◆ Metin Bölümü:
------------------------------------------------------------------------
Riyazus Salihin

Riyazus Salihin

İbni Ömer radıyallahu anhümâ'dan rivayet edildiğine göre Resûlullah sallallahu aleyhi ve sellem şöyle buyurdu:

"Bu sûretleri (resim ve heykelleri) yapanlar, kıyamet günü, ‘bu yaptıklarınıza can verin, haydi!’ diye azâb edileceklerdir."

Buhârî, Büyû' 40, Bedü'l-halk 7, Nikâh 76, Libâs 89, 92 95, Tevhîd 56; Müslim, Libas 96, 97. Ayrıca bk. Nesâî, Zînet 113; İbni Mâce, Ticârât 5

عَن ابْنِ عُمَرَ رضي اللَّه عَنْهُما أنَّ رَسُولَ اللَّهِ صَلّى اللهُ عَلَيْهِ وسَلَّم قَالَ : « إنَّ الَّذِين يَصْنَعونَ هذِهِ الصُّورَ يُعَذَّبُونَ يَوْمَ الْقِيَامَةِ ، يُقَالُ لهُمْ : أحْيُوا مَا خَلَقْتُمْ » متفقٌ عليه .

Âişe radıyallahu anhâ şöyle dedi:

Resûlullah sallallahu aleyhi ve sellem bir seferden dönmüştü. Ben de odamın önündeki sekiyi resimli bir perde ile örtmüştüm. Bunu görünce Resûlullah sallallahu aleyhi ve sellem'in yüzünün rengi değişti ve şöyle buyurdu:

- "Ey Âişe! Kıyâmet günü Allah katında insanların en şiddetli azâba uğrayacak olanları, Allah'ın yarattığı şeyi taklide kalkışanlardır."

Bunun üzerine biz de o örtüyü kesip bir (veya iki) yastık yaptık.
------------------------------------------------------------------------
◆ Çıkarılan Malzeme:
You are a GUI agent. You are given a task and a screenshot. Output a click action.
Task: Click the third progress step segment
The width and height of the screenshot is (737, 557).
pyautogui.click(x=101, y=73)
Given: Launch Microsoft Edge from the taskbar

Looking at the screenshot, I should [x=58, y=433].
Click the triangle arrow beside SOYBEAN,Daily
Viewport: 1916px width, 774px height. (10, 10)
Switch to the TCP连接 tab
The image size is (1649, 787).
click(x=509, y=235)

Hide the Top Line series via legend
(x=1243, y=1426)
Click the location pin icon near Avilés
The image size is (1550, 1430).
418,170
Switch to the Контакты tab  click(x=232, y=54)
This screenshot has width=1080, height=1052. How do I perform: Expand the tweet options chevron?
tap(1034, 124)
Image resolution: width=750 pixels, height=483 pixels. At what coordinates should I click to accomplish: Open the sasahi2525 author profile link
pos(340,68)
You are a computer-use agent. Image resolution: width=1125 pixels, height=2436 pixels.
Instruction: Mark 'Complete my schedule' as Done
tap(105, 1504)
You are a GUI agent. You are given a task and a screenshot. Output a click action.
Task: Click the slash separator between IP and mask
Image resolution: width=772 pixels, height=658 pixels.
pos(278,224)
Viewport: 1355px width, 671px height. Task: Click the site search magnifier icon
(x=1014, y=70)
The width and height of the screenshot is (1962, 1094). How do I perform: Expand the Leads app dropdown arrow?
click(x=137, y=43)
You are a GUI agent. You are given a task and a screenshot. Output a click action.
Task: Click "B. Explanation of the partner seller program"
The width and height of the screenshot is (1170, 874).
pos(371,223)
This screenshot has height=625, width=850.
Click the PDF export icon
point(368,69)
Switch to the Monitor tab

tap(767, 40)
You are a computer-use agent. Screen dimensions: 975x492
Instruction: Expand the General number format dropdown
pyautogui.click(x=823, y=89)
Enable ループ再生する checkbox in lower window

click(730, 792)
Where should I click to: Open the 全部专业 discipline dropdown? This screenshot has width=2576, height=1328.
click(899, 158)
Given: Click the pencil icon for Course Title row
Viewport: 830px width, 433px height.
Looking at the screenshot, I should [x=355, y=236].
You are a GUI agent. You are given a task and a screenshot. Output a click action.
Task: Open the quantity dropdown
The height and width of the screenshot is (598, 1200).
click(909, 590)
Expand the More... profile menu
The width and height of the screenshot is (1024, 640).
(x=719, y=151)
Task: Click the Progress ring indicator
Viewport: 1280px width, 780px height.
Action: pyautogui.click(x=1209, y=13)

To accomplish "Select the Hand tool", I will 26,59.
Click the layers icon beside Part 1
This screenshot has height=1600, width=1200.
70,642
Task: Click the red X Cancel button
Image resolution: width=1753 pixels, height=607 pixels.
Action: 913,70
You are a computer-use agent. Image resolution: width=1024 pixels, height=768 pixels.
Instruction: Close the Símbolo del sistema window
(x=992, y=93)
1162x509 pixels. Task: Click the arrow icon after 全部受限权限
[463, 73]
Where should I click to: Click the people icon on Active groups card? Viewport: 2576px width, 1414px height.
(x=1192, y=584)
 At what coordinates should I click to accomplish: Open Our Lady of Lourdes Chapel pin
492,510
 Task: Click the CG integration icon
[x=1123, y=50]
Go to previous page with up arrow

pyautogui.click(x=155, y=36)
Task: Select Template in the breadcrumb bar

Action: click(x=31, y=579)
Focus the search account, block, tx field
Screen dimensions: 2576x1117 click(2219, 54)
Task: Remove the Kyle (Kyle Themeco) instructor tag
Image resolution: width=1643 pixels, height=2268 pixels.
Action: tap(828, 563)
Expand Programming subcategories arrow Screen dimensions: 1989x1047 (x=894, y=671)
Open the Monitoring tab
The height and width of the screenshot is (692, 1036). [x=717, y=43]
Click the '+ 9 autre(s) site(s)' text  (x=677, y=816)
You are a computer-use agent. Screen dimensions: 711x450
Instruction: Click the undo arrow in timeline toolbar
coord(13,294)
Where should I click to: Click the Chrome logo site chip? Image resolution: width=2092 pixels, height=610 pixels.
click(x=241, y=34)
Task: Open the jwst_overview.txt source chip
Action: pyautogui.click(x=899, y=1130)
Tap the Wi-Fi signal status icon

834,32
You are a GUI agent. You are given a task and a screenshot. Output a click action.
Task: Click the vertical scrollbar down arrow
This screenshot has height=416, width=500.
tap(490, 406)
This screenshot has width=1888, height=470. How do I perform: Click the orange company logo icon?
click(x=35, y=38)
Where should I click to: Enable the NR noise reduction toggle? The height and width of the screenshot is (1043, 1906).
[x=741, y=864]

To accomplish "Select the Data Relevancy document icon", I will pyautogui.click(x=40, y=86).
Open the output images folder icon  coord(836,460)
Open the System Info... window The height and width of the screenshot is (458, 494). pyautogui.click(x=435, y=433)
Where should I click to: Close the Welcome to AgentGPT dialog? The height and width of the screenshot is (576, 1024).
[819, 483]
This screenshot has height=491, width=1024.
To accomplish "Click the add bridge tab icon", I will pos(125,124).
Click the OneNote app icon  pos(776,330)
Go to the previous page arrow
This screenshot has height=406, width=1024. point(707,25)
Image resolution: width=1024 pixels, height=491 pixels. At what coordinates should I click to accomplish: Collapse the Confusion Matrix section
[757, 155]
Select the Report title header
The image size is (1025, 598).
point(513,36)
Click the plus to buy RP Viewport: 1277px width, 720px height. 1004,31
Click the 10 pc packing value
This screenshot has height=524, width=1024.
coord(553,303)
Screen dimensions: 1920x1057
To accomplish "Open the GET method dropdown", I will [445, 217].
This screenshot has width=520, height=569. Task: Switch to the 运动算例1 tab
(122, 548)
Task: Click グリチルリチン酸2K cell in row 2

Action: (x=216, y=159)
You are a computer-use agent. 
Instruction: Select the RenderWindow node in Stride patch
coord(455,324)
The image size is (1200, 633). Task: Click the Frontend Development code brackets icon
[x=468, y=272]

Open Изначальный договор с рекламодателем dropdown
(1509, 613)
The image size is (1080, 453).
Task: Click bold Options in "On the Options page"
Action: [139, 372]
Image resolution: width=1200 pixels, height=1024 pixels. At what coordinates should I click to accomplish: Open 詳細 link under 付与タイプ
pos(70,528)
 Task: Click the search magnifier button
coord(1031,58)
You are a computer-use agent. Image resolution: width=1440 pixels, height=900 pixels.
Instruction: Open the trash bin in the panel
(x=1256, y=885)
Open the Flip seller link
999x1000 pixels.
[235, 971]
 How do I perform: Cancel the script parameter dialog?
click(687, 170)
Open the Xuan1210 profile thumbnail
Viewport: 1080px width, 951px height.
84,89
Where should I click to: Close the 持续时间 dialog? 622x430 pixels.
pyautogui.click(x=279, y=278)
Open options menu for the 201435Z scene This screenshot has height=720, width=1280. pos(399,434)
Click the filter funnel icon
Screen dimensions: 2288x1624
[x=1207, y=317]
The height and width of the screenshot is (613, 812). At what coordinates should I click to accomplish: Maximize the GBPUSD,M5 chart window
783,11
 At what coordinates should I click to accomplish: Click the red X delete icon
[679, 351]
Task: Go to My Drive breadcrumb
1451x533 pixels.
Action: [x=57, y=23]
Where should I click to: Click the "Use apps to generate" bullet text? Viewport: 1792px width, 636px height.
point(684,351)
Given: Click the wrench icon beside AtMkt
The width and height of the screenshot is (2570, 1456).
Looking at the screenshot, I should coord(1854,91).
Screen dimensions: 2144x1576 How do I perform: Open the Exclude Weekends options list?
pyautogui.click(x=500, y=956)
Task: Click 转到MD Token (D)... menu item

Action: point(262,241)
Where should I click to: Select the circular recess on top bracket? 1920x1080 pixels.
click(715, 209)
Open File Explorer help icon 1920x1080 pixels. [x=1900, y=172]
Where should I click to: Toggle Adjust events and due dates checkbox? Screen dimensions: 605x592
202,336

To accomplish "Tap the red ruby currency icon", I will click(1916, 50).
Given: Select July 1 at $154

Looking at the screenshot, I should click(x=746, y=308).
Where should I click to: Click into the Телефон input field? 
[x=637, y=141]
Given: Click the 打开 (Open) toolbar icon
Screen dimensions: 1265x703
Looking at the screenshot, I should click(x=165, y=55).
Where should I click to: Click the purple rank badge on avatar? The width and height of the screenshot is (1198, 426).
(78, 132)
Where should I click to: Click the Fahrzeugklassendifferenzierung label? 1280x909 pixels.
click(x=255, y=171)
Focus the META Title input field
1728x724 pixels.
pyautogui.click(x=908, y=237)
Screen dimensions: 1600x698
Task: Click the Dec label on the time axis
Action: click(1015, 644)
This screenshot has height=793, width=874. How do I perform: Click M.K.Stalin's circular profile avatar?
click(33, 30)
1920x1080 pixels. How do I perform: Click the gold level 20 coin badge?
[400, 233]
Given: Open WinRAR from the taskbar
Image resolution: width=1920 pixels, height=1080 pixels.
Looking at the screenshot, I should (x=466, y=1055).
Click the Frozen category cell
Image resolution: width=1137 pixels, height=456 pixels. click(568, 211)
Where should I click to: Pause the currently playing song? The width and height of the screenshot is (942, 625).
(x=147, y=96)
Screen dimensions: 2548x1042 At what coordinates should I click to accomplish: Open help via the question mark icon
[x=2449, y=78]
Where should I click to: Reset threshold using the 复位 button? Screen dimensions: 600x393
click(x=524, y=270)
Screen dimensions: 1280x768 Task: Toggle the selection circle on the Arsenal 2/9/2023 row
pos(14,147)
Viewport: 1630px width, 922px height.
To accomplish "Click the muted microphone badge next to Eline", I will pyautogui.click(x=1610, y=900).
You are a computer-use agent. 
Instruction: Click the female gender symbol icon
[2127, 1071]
------------------------------------------------------------------------
◆ İstenen Çalışma: Hadis metninde "Buhârî, Büyû' 40" diye başlayan kaynak satırında adı geçen bütün kaynakları, metinde yazıldıkları biçimde sıralayın.

◆ Alıştırma Çıktısı: Buhârî, Müslim, Nesâî, İbni Mâce